Exercise inputs:
###

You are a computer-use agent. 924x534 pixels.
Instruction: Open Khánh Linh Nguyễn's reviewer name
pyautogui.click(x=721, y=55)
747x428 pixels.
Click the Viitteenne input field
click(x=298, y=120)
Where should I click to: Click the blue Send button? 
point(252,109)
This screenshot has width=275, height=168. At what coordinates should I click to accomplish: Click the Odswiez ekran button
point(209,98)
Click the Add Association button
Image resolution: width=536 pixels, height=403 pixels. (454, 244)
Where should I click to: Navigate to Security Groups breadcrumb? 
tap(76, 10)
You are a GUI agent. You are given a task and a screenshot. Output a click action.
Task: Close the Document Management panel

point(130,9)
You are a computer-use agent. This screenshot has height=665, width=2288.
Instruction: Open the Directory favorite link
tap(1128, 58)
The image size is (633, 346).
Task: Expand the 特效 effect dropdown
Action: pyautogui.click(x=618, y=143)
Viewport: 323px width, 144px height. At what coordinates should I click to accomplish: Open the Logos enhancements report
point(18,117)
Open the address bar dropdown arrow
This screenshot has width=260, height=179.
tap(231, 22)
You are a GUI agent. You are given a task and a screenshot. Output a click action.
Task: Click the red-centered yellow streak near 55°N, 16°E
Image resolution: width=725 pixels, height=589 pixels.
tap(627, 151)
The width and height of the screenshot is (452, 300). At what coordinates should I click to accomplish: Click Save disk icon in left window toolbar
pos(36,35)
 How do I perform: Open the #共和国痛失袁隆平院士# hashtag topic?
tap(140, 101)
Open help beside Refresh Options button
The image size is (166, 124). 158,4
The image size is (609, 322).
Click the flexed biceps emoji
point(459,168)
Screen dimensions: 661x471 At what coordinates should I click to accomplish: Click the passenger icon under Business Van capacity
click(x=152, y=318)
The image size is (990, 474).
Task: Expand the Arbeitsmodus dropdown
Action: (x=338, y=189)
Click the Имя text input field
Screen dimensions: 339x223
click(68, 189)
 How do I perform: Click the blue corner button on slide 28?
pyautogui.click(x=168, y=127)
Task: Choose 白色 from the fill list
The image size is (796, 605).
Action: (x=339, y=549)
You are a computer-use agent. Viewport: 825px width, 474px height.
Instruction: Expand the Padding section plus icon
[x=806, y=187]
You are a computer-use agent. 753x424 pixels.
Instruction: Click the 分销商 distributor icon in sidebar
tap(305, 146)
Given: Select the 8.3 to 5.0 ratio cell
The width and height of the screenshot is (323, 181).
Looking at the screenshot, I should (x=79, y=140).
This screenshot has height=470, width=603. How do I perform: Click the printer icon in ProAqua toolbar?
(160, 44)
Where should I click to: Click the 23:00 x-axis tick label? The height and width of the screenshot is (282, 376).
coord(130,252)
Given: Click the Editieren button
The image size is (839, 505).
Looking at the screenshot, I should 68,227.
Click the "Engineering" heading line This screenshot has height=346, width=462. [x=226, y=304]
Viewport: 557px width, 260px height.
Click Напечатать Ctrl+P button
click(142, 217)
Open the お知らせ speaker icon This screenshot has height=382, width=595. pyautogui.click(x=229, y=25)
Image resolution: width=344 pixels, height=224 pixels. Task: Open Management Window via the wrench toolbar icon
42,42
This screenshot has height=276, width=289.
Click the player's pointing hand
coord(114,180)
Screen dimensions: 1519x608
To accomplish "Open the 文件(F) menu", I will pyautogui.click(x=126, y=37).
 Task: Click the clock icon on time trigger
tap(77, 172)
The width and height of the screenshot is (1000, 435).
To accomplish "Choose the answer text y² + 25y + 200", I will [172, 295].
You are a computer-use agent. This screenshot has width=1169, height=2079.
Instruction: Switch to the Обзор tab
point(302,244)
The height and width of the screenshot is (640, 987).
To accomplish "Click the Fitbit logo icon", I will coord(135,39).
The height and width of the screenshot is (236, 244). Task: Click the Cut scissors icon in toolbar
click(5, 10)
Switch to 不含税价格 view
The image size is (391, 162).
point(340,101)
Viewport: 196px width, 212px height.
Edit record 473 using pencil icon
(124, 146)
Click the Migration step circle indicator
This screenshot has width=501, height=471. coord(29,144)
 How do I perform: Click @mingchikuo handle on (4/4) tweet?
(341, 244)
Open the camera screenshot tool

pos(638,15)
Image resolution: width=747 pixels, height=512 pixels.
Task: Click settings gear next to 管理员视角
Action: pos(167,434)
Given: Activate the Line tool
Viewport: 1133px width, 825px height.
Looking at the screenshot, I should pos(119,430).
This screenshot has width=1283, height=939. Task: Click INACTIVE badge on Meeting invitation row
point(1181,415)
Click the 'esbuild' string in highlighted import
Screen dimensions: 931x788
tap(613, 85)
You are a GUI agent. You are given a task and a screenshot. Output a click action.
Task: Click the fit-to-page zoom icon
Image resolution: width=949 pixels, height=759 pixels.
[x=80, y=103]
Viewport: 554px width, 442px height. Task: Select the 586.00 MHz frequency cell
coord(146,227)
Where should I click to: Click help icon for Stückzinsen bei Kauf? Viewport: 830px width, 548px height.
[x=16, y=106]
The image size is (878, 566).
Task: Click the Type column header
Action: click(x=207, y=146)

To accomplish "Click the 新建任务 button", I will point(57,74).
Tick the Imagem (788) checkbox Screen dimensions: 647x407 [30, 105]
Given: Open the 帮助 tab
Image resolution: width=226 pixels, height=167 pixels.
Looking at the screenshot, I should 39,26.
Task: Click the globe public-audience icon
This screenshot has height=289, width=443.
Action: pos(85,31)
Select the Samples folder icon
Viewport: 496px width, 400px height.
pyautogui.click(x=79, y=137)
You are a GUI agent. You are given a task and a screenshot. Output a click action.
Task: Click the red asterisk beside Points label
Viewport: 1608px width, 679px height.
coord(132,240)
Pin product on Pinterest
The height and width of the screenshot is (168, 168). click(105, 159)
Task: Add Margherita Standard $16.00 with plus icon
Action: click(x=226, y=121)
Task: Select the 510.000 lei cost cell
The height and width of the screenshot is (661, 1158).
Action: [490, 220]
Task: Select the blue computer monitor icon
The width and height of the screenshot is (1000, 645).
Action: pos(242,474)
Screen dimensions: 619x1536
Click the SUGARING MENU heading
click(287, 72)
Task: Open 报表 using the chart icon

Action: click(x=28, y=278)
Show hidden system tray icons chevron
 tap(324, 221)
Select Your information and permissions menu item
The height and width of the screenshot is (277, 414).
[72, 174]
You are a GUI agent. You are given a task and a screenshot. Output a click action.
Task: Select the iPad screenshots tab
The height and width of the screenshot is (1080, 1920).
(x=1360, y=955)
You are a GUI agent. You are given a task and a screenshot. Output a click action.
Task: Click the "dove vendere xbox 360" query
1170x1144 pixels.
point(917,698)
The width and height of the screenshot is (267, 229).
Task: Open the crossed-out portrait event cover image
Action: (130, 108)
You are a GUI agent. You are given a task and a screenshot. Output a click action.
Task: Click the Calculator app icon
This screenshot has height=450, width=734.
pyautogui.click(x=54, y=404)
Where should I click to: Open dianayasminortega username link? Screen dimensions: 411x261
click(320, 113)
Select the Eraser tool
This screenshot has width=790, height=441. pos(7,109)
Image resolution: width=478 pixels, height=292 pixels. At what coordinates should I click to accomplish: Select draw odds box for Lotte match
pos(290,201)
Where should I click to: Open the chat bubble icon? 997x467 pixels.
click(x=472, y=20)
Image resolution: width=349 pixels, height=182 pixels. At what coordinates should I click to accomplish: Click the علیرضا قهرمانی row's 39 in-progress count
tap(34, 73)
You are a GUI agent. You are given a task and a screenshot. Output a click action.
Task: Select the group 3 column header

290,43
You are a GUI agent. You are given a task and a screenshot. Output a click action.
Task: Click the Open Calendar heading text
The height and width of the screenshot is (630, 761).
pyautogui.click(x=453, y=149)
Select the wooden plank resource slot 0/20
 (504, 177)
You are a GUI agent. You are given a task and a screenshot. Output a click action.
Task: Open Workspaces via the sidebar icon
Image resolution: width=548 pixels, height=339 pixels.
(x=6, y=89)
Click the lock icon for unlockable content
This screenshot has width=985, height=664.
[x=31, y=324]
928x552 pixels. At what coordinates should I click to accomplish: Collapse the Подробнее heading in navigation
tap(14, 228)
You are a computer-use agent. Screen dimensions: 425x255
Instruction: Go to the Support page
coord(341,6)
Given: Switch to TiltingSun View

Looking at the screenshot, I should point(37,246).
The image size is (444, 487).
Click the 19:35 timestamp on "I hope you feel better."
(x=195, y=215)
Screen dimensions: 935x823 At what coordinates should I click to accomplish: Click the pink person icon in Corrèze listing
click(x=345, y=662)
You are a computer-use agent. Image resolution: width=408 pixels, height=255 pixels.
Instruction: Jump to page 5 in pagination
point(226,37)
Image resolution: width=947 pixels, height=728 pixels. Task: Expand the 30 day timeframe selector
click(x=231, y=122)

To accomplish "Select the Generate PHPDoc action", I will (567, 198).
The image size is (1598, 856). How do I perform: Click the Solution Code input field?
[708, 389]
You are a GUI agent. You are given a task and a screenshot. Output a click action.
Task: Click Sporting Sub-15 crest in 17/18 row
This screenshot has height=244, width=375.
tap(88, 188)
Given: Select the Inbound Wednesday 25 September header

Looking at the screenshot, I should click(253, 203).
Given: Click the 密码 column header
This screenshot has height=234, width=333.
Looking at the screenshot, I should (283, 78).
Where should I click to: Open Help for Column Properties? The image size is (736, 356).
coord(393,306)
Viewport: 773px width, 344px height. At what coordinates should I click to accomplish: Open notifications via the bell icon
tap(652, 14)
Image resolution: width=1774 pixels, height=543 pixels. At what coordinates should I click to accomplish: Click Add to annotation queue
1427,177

###

Brief:
Lines from the one containing "Image resolution: width=947" through the last line of the records, restated word for word: that is the whole response.

Task solution:
Image resolution: width=947 pixels, height=728 pixels. Task: Expand the 30 day timeframe selector
click(x=231, y=122)

To accomplish "Select the Generate PHPDoc action", I will (567, 198).
The image size is (1598, 856). How do I perform: Click the Solution Code input field?
[708, 389]
You are a GUI agent. You are given a task and a screenshot. Output a click action.
Task: Click Sporting Sub-15 crest in 17/18 row
This screenshot has height=244, width=375.
tap(88, 188)
Given: Select the Inbound Wednesday 25 September header

Looking at the screenshot, I should click(253, 203).
Given: Click the 密码 column header
This screenshot has height=234, width=333.
Looking at the screenshot, I should (283, 78).
Where should I click to: Open Help for Column Properties? The image size is (736, 356).
coord(393,306)
Viewport: 773px width, 344px height. At what coordinates should I click to accomplish: Open notifications via the bell icon
tap(652, 14)
Image resolution: width=1774 pixels, height=543 pixels. At what coordinates should I click to accomplish: Click Add to annotation queue
1427,177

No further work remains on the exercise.